▶ Requirement:
Return the data in full, exactly as it was written.

Entries supplied: Begin

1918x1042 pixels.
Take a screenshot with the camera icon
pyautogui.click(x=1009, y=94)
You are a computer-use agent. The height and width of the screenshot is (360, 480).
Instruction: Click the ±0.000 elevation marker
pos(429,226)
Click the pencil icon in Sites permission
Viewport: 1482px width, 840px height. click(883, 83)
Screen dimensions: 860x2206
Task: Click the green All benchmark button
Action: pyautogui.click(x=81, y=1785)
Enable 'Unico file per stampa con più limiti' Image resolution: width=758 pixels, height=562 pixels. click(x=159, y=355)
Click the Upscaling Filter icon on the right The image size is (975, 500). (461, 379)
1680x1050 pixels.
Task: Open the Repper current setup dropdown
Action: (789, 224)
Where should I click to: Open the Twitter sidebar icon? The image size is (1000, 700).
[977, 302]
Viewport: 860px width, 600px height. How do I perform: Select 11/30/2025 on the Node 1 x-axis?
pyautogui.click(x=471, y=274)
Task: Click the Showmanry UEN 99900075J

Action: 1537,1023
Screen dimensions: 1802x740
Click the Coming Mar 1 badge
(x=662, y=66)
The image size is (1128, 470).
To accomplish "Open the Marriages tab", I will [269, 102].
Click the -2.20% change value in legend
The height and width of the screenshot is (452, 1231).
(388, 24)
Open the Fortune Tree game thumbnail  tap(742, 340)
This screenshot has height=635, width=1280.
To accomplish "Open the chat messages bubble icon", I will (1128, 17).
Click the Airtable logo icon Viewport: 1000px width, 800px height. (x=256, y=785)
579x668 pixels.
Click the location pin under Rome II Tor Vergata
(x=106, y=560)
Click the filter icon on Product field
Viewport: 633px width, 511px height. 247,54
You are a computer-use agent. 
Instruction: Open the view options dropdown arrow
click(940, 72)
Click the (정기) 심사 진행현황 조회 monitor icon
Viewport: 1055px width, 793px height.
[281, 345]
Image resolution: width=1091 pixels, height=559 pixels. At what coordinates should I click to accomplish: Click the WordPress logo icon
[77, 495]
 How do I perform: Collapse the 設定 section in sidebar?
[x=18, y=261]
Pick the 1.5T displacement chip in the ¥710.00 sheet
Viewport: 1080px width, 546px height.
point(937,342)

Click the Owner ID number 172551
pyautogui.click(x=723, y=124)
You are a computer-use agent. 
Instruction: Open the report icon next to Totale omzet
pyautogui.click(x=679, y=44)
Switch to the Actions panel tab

Entries supplied: End

▶ Exercise answer:
1918x1042 pixels.
Take a screenshot with the camera icon
pyautogui.click(x=1009, y=94)
You are a computer-use agent. The height and width of the screenshot is (360, 480).
Instruction: Click the ±0.000 elevation marker
pos(429,226)
Click the pencil icon in Sites permission
Viewport: 1482px width, 840px height. click(883, 83)
Screen dimensions: 860x2206
Task: Click the green All benchmark button
Action: pyautogui.click(x=81, y=1785)
Enable 'Unico file per stampa con più limiti' Image resolution: width=758 pixels, height=562 pixels. click(x=159, y=355)
Click the Upscaling Filter icon on the right The image size is (975, 500). (461, 379)
1680x1050 pixels.
Task: Open the Repper current setup dropdown
Action: (789, 224)
Where should I click to: Open the Twitter sidebar icon? The image size is (1000, 700).
[977, 302]
Viewport: 860px width, 600px height. How do I perform: Select 11/30/2025 on the Node 1 x-axis?
pyautogui.click(x=471, y=274)
Task: Click the Showmanry UEN 99900075J

Action: 1537,1023
Screen dimensions: 1802x740
Click the Coming Mar 1 badge
(x=662, y=66)
The image size is (1128, 470).
To accomplish "Open the Marriages tab", I will [269, 102].
Click the -2.20% change value in legend
The height and width of the screenshot is (452, 1231).
(388, 24)
Open the Fortune Tree game thumbnail  tap(742, 340)
This screenshot has height=635, width=1280.
To accomplish "Open the chat messages bubble icon", I will (1128, 17).
Click the Airtable logo icon Viewport: 1000px width, 800px height. (x=256, y=785)
579x668 pixels.
Click the location pin under Rome II Tor Vergata
(x=106, y=560)
Click the filter icon on Product field
Viewport: 633px width, 511px height. 247,54
You are a computer-use agent. 
Instruction: Open the view options dropdown arrow
click(940, 72)
Click the (정기) 심사 진행현황 조회 monitor icon
Viewport: 1055px width, 793px height.
[281, 345]
Image resolution: width=1091 pixels, height=559 pixels. At what coordinates should I click to accomplish: Click the WordPress logo icon
[77, 495]
 How do I perform: Collapse the 設定 section in sidebar?
[x=18, y=261]
Pick the 1.5T displacement chip in the ¥710.00 sheet
Viewport: 1080px width, 546px height.
point(937,342)

Click the Owner ID number 172551
pyautogui.click(x=723, y=124)
You are a computer-use agent. 
Instruction: Open the report icon next to Totale omzet
pyautogui.click(x=679, y=44)
Switch to the Actions panel tab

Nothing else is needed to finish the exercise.